Rissman and his team tested 72 people over the course of two days. The average age of the participants was 20 and there were 39 women and 33 men. On the first day of the study, the participants were shown 80 words and were asked to recall them in context because they needed their participants to recall episodic memories.
For example, if the word given to a participant was “car,” he would be asked to imagine himself or someone else having an interaction with the car. To remember the word “car” isn’t an episodic memory; to remember driving a car is. (Related: Memory and sleep: Researchers finally discover why getting sufficient sleep dramatically boosts brain performance.)
On the very next day of the study, the participants were given an evaluation on whether or not they could recall seeing certain words from the previous day. While this test was going on, the participants were hooked up to two electrodes and a nine-volt battery. The electrical currents are delivered through a transcranial direct current stimulation (tDCS) device. According to the study’s lead author, Andrew Westphal of UCLA and UC San Francisco, the tDCS gives most people a mild tingling sensation for the first few minutes of its application.
The tDCS device gave their brains a tiny zap that lasted for no longer than a minute. However, the participants weren’t told that their brains would only be zapped for a minute. This setup, known as a sham stimulation, was supposed to give the participants the idea that they were continuously being zapped and that they just got used to the feeling as time passed.
The 72 participants were divided into three groups. The first group received more zaps to increase the activity in parts of the brain known to be important for recalling episodic memories. The second group received a “backward current,” because the researchers wanted to figure out whether this kind of electricity decreases the activity of brain cells. The third group, the control, received the sham stimulation.
At the end of the study, the first group did better on their memory tests by 15.4 percent, while there were no significant improvements in the tests of the two other groups.

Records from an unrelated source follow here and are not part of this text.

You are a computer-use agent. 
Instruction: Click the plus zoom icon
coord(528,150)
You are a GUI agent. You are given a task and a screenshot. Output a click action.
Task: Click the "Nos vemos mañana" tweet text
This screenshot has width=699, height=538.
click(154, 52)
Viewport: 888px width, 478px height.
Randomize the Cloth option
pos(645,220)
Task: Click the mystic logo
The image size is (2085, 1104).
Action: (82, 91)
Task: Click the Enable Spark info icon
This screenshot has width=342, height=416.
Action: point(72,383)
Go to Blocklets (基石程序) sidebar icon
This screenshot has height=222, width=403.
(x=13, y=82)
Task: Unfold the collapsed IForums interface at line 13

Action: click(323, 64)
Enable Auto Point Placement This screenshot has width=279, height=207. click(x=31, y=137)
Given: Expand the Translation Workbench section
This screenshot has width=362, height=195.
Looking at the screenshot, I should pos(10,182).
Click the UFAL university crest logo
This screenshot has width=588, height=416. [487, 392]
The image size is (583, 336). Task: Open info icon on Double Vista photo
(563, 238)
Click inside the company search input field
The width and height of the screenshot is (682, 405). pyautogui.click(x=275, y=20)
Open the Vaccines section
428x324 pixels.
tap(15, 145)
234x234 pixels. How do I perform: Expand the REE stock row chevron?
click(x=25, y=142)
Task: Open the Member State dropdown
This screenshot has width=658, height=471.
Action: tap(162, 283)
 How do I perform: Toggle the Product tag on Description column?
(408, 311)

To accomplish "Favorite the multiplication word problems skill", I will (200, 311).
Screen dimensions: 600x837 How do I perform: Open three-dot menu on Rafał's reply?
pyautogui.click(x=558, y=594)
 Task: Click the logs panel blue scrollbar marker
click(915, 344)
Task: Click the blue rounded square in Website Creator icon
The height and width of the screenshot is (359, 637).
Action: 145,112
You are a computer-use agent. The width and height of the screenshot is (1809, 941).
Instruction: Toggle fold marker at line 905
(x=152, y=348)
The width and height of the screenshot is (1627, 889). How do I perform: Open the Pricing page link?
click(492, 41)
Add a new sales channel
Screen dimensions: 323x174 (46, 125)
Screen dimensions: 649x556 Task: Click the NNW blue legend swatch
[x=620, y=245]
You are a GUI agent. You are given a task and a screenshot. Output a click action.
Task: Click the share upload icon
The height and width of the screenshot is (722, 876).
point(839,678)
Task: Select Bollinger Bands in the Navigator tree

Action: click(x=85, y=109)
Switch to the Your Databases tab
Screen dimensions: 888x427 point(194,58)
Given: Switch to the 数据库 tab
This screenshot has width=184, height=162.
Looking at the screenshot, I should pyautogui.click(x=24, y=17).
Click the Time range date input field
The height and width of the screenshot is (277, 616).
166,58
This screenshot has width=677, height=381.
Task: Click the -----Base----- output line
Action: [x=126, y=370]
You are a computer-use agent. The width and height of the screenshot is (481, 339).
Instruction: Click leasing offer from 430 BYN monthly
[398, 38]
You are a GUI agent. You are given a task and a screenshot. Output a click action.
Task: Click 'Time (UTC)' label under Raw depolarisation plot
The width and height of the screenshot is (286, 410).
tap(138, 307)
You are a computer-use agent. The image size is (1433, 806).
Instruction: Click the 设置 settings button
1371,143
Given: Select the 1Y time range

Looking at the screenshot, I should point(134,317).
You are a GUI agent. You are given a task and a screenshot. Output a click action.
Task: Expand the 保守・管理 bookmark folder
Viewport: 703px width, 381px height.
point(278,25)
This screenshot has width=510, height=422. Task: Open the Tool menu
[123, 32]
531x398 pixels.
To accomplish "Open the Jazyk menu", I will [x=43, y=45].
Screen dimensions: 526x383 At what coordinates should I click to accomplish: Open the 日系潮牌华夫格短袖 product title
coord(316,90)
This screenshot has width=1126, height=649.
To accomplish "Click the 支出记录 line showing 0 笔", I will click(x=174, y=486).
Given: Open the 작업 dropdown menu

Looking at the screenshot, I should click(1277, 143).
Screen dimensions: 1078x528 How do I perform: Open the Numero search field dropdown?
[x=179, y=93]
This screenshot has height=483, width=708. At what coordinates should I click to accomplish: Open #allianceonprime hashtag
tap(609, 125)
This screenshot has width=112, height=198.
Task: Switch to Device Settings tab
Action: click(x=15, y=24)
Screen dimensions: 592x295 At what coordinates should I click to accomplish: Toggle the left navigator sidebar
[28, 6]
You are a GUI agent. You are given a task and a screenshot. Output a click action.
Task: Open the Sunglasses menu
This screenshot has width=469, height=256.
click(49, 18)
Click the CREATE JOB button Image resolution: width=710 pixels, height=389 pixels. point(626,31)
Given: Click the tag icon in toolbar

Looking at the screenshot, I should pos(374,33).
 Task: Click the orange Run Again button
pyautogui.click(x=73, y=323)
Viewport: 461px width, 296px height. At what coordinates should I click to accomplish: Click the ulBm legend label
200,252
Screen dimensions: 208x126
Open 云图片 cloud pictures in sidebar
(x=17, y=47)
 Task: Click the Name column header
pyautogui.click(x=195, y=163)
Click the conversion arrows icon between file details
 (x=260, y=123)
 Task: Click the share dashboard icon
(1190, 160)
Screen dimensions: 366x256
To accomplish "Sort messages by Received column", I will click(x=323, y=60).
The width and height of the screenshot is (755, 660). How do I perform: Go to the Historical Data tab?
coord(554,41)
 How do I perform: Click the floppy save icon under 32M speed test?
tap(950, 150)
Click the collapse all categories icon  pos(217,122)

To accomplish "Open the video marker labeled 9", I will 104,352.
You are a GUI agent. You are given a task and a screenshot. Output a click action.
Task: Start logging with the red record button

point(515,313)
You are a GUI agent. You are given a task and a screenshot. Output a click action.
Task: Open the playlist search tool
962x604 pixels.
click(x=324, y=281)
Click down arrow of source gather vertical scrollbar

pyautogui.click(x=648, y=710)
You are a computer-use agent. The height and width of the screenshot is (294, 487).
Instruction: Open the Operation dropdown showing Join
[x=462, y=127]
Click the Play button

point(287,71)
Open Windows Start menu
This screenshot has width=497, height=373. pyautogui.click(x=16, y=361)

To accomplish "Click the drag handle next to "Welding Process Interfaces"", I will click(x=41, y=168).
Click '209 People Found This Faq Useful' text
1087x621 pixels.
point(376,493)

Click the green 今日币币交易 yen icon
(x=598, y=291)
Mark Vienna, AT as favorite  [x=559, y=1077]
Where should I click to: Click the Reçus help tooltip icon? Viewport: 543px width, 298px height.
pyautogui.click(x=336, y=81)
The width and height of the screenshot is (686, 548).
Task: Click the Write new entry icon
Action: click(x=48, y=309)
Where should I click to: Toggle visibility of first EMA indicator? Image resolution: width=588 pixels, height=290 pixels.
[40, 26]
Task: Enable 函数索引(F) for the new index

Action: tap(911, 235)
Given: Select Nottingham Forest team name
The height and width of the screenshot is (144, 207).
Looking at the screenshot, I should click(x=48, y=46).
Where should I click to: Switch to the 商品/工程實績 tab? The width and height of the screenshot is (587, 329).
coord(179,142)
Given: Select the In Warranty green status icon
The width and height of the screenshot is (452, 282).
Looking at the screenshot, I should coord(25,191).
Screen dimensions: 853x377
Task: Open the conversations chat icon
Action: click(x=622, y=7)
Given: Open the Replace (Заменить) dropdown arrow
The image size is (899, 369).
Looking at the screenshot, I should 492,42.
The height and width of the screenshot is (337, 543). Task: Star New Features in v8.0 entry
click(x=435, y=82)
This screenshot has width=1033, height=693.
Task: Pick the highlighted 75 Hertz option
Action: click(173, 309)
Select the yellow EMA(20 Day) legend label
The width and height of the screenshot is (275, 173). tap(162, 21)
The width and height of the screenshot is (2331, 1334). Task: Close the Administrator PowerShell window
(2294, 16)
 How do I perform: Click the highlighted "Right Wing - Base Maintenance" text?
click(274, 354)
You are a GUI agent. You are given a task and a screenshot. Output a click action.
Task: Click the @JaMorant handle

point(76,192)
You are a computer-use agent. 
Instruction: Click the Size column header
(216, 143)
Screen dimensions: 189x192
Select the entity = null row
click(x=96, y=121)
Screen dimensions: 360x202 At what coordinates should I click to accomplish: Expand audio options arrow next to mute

The tDCS devices that Rissman and his team used are commercially available. However, he advises against anyone trying this outside of a supervised research setting because it can lead to complications. “The science is still in an early stage,” he said. “If you do this at home, you could stimulate your brain in a way that is unsafe, with too much current or for too long.”
According to Rissman, this may be the first study that has tested what happens if electrical stimulation is applied to try and jog somebody’s foggy memories. However, he concedes that more research is still needed. For example, Rissman isn’t entirely sure whether or not the electrical stimulation wasn’t also affecting other parts of the brain, despite them being targeted specifically at the prefrontal cortex. He also wants to do more experiments to understand how consistently you can rely on the zaps to boost episodic memory recall and to figure out what kinds of memories can be more efficiently recalled by brain zapping.